23 abril 2008

El tren. Parte 4

Los pasajeros del tren eran todo mayores, muy mayores. Lo adivinó no sólo por sus vestidos antiguos y ajados, sino por sus rostros arrugados y funestos. Por sus semblantes, se diría que estos octogenarios parecían estar más cerca de la muerte que de la vida, de la noche que del sol, de la tristeza que de la alegría. Es por eso que miraban hacia el suelo como queriendo volver a la tierra de la que nacieron. Sus marcadas ojeras escondían miradas taciturnas, y ninguno de aquellos vetustos ojos abandonó su abstracción para fijarse en el joven pasajero.

Caminó con sigilo entre aquellos seres casi espectrales y se sentó en unas bancas de madera acolchadas junto a un señor que vestía uniforme militar. Por las tres estrellas de ocho puntas en su hombrera, supo que era coronel. Lucía un espléndido bigote blanco terminado en unos señoriales rizos. Sus manos eran grandes, su piel, arrugada y castigada por el sol, y su rostro, al igual que el de sus compañeros de viaje, rígido y triste. Calzaba unas botas de caña alta, uniforme azul marino, fajín celeste, galones dorados, siete condecoraciones, y un sable al cinto con un escudo engastado que el chico no supo reconocer.

Tras diez minutos de indecisión, el muchacho reunió fuerzas, y con voz entrecortada se dirigió hacia su compañero.

– Perdone, señor, ¿hacia donde lleva este tren?

El oficial seguía mirando inmutable hacia el suelo mientras el muchacho lo miraba fijamente esperando una respuesta. El tiempo discurría con lentitud. Un leve traqueteo arrullaba el tren, y la respuesta no llegaba. Así que el muchacho, decepcionado, miró hacia otro lado como si le hubiera hablado a una estatua. Minutos después, el joven se puso en pie para abandonar aquel vagón cargado de silencio, misterio y tristeza.

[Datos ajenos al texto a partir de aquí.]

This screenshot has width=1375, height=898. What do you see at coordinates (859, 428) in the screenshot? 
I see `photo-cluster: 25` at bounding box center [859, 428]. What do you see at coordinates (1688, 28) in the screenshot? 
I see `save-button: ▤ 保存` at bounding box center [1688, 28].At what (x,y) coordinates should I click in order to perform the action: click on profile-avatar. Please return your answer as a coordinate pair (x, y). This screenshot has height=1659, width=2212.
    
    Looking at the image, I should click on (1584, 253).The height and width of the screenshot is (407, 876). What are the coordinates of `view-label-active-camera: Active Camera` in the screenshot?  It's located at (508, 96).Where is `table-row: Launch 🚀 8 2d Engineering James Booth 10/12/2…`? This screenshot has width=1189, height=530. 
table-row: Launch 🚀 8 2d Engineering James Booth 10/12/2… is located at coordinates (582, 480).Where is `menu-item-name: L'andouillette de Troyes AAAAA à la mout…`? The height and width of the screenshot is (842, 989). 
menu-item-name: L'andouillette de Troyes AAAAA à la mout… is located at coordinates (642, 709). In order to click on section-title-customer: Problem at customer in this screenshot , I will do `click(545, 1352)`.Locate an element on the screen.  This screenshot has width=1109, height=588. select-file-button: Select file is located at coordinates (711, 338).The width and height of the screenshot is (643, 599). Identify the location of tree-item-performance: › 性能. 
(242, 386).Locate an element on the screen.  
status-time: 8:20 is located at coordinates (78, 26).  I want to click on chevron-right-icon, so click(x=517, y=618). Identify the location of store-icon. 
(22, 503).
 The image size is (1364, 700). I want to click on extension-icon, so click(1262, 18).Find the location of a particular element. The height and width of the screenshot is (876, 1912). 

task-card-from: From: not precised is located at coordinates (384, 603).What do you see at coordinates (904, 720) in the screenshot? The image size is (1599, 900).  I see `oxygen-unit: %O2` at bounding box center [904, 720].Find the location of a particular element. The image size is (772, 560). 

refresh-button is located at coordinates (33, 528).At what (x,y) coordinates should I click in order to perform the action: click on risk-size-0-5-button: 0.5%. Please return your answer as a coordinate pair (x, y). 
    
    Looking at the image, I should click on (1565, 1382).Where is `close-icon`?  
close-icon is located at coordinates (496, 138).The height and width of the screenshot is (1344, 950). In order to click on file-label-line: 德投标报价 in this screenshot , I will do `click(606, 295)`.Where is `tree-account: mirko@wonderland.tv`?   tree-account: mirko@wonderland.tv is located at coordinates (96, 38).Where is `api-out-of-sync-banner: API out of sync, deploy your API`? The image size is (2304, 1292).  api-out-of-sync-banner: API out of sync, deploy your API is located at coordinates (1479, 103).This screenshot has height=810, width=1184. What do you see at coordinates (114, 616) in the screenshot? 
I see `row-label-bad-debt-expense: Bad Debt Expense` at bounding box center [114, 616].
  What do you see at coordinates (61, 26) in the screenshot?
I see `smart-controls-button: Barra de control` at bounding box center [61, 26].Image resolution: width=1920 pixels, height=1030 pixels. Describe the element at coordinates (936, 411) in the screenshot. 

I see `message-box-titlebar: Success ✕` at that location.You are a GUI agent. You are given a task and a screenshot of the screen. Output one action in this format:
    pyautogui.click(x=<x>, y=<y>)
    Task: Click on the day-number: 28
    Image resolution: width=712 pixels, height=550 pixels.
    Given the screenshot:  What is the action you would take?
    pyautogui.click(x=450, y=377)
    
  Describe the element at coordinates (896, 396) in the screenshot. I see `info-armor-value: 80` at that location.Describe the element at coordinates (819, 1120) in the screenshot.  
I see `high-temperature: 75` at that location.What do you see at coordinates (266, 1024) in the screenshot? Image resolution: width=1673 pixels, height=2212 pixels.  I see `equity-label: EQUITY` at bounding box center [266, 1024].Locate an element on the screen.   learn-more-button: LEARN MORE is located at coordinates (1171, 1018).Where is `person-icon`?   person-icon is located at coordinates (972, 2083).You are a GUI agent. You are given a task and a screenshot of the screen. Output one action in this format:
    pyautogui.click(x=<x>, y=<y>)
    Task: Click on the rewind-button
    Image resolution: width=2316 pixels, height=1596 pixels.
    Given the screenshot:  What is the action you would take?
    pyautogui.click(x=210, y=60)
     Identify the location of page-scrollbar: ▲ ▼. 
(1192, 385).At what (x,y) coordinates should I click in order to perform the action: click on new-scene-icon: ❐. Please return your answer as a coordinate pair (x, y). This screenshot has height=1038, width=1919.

– Muchacho – habló el coronel con voz pesarosa sin despegar la mirada del suelo.
– ¿Señor? – al chico le brillaron los ojos.
– No sé ni cómo has entrado ni quién te ha traído, pero sal de aquí - mandó con autoridad.

El coronel estornudó varias veces y su rostro se arrugó aún más por el dolor.

– Dime, chaval, ¿de qué color es mi fajín? – y volvió a estornudar.
– Creo que celeste, señor, celeste como el cielo – contestó el muchacho con extrañeza.

El coronel entonces levantó la mirada y clavó sus ojos en el muchacho, que no pudo reprimir un grito de sobresalto.

– Ya no me acuerdo de lo que eran los colores, y pronto te pasará lo mismo si no abandonas este tren de muertos.

Los ojos del coronel eran uniformemente grises y sin brillo, como si fueran de piedra caliza. No se adivinaba pupila ni iris, y la impresión que daban, era verdaderamente escalofriante.

Una señora levantó su cabeza envuelta en un pañuelo negro, y el muchacho descubrió que también tenía los ojos grises... todos tenían los ojos grises... grises y de piedra.

Asió con fuerza su morral, y lleno de temor, empezó a caminar de espaldas, buscando con el brazo la puerta del vagón, mientras los pasajeros le iban dirigiendo sus dantescas miradas. Cuando llegó a la portezuela se giró rápidamente intentando accionar el pomo que tantos problemas le había dado antes. Justo entonces sintió que alguien le cogía del hombro.